A evidência científica é clara: estudar em fases tardias aumenta a reserva cognitiva, melhora a autoperceção, reforça a autoestima e favorece a integração social.
Mas, para lá do cognitivo, a aprendizagem oferece algo mais íntimo: a sensação de que a vida ainda não está terminada.
As pessoas idosas que aprendem não regressam à escola: levam a escola consigo.
Lazer e comunidade: a importância de partilhar o tempo
O lazer também cria comunidade.
Os grupos de caminhada, os coros, os clubes de leitura, as oficinas comunitárias ou os espaços de voluntariado geram um tipo de vínculo que combate a solidão de uma forma que nenhuma intervenção clínica pode igualar.
Na Península Ibérica —Espanha e Portugal— esta dimensão comunitária do lazer tem um valor especial:
a conversa, a rua, a mesa partilhada, a tradição do passeio, a vida cultural de bairro… tudo isto faz parte da herança ibérica do bem-estar.

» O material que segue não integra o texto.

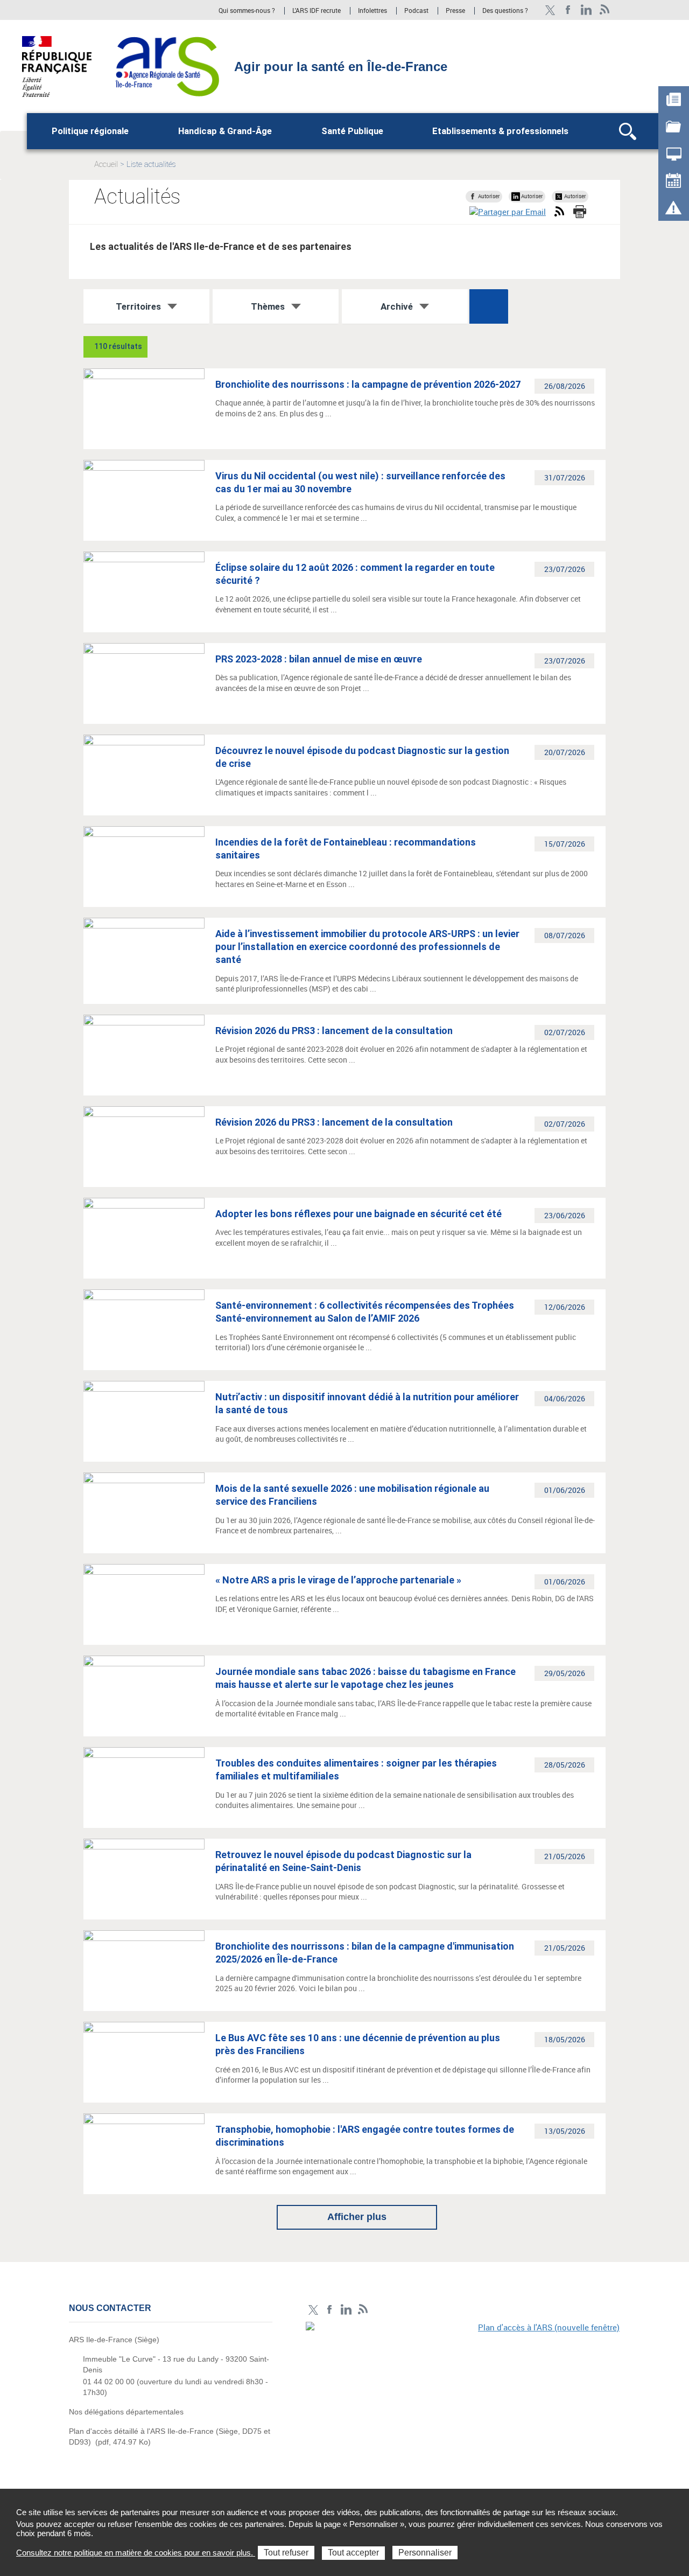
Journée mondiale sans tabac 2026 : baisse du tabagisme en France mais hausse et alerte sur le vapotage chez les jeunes (365, 1678)
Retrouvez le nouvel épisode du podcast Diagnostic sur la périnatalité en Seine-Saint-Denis (343, 1861)
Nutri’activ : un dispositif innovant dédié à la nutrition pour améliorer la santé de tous (367, 1403)
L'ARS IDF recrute (316, 10)
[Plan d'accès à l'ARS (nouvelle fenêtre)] (463, 2396)
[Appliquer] (488, 306)
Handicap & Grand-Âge (225, 131)
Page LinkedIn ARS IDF (586, 10)
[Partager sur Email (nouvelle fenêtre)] (507, 212)
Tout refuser (286, 2552)
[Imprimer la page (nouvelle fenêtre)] (579, 211)
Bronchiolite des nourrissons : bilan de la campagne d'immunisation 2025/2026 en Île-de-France (364, 1952)
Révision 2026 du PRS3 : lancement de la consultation (334, 1030)
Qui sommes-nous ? (247, 10)
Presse (455, 10)
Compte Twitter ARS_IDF (550, 10)
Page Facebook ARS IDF (568, 10)
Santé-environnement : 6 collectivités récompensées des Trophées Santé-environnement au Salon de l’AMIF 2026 (364, 1312)
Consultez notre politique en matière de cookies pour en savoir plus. (135, 2552)
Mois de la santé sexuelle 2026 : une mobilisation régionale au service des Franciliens (352, 1495)
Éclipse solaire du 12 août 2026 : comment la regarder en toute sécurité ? (355, 574)
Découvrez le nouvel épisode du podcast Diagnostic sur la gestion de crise (362, 757)
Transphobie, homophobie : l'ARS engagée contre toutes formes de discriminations (364, 2136)
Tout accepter (353, 2552)
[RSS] (604, 10)
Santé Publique (352, 131)
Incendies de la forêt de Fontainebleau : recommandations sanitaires (345, 848)
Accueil (106, 164)
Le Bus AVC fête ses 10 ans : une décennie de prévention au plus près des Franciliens (357, 2044)
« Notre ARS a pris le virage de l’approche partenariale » (338, 1580)
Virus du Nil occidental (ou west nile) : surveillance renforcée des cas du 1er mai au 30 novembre (360, 482)
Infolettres (372, 10)
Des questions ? (505, 10)
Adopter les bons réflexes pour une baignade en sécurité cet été (358, 1213)
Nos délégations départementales (126, 2411)
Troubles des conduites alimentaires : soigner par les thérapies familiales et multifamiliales (356, 1769)
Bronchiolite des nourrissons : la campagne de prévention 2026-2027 (368, 384)
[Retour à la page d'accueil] (167, 65)
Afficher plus (356, 2216)
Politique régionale (90, 131)
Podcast (416, 10)
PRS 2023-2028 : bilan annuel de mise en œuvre (318, 659)
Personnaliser (425, 2552)
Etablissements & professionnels (500, 131)
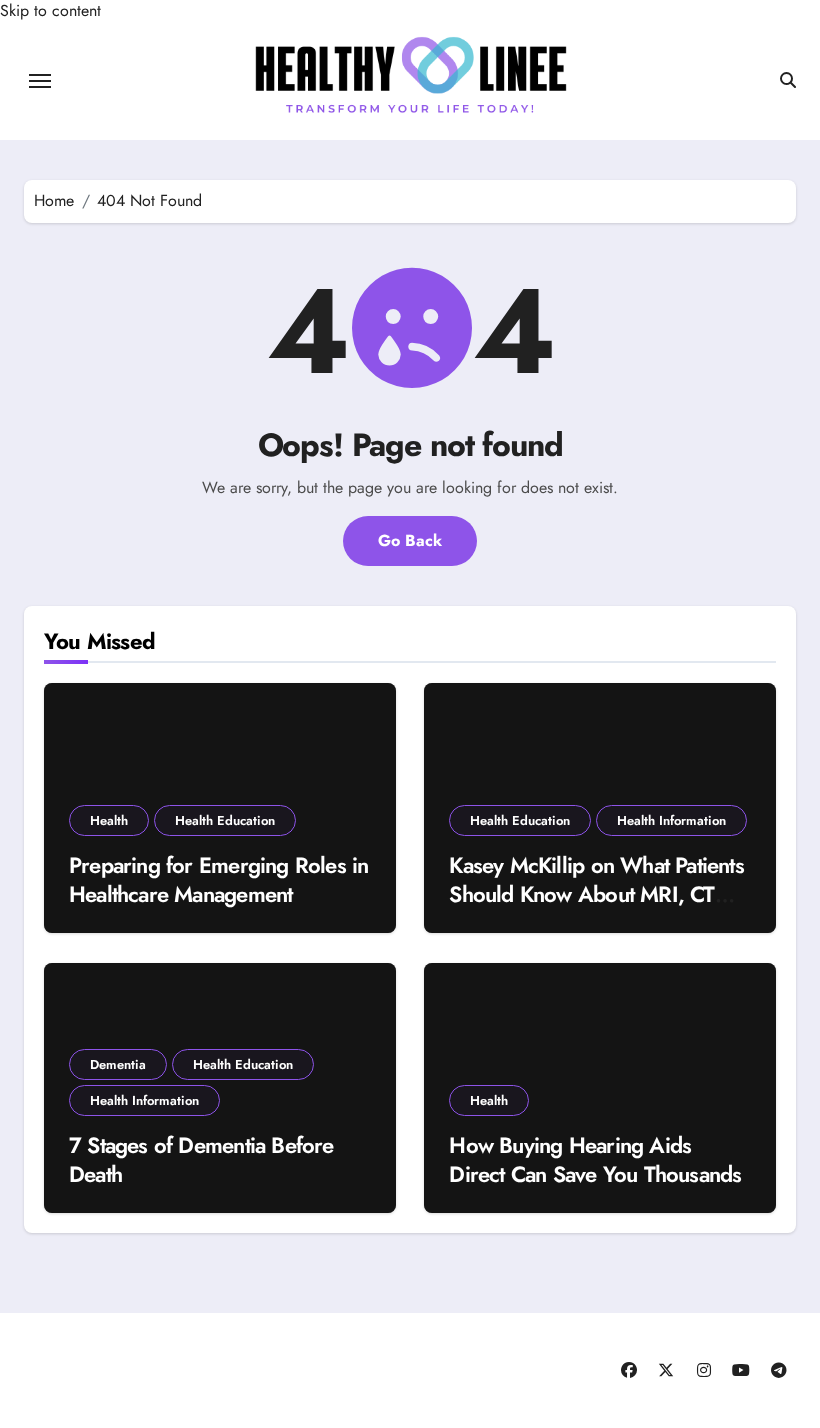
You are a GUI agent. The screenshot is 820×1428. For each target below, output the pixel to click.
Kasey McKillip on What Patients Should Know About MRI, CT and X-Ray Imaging (596, 893)
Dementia (118, 1064)
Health (109, 820)
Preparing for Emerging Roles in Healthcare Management (218, 879)
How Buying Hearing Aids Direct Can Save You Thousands (595, 1159)
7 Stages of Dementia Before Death (201, 1159)
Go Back (410, 540)
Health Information (671, 820)
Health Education (225, 820)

A longevidade precisa de comunidade, e a comunidade precisa de tempo partilhado.
Por isso, o lazer não é acessório: é infraestrutura social.
Uma nova ética do tempo livre
Talvez a revolução da longevidade consista, em parte, em revalorizar o tempo não produtivo.
Durante décadas, a sociedade mediu o valor das pessoas pelo que produziam. A longevidade questiona essa lógica: o lazer já não é uma pausa entre duas obrigações, mas um espaço legítimo de desenvolvimento humano.
O tempo livre não é tempo vazio: é tempo disponível.
Para viver, para descansar, para explorar, para estar com outros.
Uma sociedade que entende o lazer como um direito —e não como privilégio— prepara-se para envelhecer melhor.
Em que gostarias de investir o teu tempo quando o relógio das obrigações abrandar e o tempo começar, finalmente, a ser teu?